Try it
Scan the records for "left" and copy each line that contains it.

◇ ◇ ◇ ◇

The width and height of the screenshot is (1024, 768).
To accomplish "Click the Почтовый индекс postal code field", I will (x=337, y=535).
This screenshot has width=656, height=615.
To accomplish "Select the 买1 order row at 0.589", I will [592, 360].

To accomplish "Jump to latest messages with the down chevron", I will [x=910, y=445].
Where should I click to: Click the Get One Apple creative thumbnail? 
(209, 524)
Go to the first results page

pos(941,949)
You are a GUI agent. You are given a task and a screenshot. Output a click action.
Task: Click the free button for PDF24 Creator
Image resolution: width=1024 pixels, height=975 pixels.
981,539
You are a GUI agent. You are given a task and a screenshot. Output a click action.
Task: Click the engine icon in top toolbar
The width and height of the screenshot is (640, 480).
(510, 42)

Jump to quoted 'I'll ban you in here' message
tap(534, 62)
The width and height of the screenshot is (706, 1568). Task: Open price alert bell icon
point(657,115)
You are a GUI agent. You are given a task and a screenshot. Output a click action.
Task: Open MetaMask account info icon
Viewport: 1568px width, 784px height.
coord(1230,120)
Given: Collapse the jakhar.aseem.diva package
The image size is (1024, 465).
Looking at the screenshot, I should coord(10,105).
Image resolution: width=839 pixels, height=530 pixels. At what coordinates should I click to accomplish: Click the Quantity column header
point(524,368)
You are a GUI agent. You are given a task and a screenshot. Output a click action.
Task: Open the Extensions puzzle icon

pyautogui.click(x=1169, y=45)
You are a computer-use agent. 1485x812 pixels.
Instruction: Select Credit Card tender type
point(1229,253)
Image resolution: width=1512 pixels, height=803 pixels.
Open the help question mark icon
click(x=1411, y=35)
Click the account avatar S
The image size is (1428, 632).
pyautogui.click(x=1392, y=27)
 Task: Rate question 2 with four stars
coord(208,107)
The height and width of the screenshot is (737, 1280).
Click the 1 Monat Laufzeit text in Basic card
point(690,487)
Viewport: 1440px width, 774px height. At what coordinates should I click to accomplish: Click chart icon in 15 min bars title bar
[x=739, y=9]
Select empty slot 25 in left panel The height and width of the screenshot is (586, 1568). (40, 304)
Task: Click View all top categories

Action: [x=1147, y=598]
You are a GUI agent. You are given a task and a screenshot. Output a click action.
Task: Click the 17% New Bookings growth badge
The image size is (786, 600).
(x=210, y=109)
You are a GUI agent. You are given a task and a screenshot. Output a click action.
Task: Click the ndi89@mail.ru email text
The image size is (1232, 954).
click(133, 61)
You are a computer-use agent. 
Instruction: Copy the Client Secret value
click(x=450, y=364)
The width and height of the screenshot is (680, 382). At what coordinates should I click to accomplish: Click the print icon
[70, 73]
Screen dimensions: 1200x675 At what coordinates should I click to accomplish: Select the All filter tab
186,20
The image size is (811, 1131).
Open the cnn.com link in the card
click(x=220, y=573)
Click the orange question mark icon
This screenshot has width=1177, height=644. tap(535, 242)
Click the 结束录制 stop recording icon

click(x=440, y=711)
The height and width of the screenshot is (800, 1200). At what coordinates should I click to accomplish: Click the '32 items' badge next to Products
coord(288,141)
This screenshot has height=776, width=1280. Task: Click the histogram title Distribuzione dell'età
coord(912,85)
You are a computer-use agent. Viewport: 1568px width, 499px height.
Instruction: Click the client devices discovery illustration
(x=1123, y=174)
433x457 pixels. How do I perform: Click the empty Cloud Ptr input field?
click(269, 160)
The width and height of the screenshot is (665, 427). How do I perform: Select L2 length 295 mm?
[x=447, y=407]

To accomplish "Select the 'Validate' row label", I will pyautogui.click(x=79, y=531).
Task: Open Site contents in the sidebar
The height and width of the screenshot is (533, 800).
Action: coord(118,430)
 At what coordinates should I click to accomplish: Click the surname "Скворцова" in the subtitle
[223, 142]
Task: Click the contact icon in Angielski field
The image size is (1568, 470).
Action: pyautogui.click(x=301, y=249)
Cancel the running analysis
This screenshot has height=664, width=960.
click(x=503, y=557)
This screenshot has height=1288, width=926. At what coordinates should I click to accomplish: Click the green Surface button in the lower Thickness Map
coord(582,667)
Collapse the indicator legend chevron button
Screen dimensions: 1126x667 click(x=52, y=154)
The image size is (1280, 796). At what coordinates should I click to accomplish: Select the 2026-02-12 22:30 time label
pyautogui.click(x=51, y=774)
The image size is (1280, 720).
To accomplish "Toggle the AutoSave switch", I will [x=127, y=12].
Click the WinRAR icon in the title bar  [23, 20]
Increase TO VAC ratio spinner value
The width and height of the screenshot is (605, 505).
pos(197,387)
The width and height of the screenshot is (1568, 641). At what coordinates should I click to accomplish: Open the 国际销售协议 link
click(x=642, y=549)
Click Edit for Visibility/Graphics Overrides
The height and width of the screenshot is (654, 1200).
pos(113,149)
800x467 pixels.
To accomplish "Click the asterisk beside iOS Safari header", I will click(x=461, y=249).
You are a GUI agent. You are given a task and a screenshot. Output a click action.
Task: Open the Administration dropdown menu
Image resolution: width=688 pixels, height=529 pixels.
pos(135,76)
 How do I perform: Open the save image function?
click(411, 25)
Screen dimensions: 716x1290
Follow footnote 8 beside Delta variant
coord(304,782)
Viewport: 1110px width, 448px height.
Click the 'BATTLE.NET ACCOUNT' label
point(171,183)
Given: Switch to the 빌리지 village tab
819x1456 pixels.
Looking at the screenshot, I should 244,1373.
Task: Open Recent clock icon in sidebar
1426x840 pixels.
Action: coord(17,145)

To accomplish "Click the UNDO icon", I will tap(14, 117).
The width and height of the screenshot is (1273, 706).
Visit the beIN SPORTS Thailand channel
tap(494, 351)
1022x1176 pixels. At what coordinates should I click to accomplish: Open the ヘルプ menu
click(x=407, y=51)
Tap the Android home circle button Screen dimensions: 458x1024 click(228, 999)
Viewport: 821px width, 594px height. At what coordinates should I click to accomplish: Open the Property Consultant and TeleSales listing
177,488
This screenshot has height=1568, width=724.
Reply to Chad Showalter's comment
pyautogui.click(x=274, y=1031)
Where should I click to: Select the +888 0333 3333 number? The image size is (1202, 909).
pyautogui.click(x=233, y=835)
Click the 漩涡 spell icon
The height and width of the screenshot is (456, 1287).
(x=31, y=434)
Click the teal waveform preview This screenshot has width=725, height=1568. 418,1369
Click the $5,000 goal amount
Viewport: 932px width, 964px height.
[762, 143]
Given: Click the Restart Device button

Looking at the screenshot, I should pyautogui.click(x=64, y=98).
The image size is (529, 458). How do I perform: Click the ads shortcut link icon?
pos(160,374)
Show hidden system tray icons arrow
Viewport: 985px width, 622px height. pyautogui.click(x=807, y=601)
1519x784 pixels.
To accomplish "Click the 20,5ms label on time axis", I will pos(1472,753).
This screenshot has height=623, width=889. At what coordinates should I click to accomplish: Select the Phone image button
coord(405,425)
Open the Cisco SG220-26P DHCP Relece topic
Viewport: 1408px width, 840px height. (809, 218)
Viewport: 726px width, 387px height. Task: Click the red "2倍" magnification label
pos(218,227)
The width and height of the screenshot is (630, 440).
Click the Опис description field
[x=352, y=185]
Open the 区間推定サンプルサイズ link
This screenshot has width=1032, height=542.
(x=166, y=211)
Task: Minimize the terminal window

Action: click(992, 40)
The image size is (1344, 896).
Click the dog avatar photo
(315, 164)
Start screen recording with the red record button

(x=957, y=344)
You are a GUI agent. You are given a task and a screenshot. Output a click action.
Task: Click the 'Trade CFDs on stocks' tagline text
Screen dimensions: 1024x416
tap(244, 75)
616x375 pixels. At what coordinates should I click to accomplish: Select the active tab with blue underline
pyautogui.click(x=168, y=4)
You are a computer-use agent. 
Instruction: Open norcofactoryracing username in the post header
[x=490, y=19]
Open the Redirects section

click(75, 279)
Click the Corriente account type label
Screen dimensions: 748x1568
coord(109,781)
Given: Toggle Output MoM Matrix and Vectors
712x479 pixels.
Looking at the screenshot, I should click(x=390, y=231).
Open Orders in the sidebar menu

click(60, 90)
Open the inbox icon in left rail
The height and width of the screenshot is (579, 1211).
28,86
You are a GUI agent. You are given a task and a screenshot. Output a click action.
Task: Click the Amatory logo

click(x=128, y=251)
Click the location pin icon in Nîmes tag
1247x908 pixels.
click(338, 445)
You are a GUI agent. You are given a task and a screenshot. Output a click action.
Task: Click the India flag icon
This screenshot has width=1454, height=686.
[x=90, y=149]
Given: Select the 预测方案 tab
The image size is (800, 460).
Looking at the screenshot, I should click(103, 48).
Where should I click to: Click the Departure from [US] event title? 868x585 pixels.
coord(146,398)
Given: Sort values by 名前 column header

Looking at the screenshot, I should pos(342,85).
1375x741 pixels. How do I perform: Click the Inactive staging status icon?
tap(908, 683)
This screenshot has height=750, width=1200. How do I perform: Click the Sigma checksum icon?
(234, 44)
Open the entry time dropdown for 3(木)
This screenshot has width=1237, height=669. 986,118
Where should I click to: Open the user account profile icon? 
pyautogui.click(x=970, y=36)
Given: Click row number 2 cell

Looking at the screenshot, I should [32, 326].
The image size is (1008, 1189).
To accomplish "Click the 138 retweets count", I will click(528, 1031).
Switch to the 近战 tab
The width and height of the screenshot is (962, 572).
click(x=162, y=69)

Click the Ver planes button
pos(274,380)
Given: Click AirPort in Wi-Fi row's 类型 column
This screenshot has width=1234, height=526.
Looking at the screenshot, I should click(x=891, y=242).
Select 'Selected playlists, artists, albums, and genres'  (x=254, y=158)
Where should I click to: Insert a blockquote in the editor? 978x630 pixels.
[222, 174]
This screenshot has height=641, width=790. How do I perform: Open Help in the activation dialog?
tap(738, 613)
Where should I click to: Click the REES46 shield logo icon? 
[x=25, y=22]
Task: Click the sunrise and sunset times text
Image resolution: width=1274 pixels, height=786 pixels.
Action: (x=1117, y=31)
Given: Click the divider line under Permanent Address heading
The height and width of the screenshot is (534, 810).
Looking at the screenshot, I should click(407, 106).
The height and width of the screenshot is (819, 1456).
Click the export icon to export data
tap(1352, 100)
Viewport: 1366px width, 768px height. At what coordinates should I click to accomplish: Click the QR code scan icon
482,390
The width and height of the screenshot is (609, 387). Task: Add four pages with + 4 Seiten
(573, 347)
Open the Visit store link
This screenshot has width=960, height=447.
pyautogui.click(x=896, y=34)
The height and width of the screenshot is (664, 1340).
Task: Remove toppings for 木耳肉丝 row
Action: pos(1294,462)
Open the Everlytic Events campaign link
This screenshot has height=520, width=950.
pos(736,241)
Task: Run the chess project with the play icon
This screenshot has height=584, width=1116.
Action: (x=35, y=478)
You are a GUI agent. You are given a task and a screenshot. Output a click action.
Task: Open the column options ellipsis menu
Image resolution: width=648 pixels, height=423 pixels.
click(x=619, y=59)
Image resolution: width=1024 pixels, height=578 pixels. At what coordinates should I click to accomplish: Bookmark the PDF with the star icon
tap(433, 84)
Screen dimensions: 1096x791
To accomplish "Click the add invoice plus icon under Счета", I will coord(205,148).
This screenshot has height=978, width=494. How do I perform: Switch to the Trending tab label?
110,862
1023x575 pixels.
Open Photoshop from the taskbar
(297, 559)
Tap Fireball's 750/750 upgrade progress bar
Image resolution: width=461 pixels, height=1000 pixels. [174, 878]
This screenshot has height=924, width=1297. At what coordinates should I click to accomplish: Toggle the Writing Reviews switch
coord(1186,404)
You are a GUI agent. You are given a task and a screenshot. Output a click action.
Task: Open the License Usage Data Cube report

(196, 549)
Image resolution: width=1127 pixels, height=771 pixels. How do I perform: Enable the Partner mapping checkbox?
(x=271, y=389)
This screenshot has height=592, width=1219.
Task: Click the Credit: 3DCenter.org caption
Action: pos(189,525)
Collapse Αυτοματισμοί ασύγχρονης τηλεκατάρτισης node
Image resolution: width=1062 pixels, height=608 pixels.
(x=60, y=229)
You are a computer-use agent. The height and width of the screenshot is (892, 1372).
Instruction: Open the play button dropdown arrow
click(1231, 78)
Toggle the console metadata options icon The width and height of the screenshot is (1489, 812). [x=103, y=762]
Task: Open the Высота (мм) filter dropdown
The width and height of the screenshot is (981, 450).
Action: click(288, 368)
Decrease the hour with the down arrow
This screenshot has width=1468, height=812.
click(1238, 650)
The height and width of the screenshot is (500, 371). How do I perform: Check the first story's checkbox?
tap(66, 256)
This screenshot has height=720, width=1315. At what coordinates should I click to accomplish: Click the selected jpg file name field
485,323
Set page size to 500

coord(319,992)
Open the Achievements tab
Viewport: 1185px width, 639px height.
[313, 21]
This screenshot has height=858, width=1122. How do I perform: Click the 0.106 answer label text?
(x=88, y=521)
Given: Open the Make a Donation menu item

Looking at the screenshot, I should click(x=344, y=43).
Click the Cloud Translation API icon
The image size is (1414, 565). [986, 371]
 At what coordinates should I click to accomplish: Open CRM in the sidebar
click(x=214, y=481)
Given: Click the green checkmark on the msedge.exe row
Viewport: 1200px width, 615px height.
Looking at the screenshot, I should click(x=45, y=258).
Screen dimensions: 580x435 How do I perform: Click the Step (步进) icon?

◇ ◇ ◇ ◇

Response for this exercise
Select empty slot 25 in left panel The height and width of the screenshot is (586, 1568). (40, 304)
Open the inbox icon in left rail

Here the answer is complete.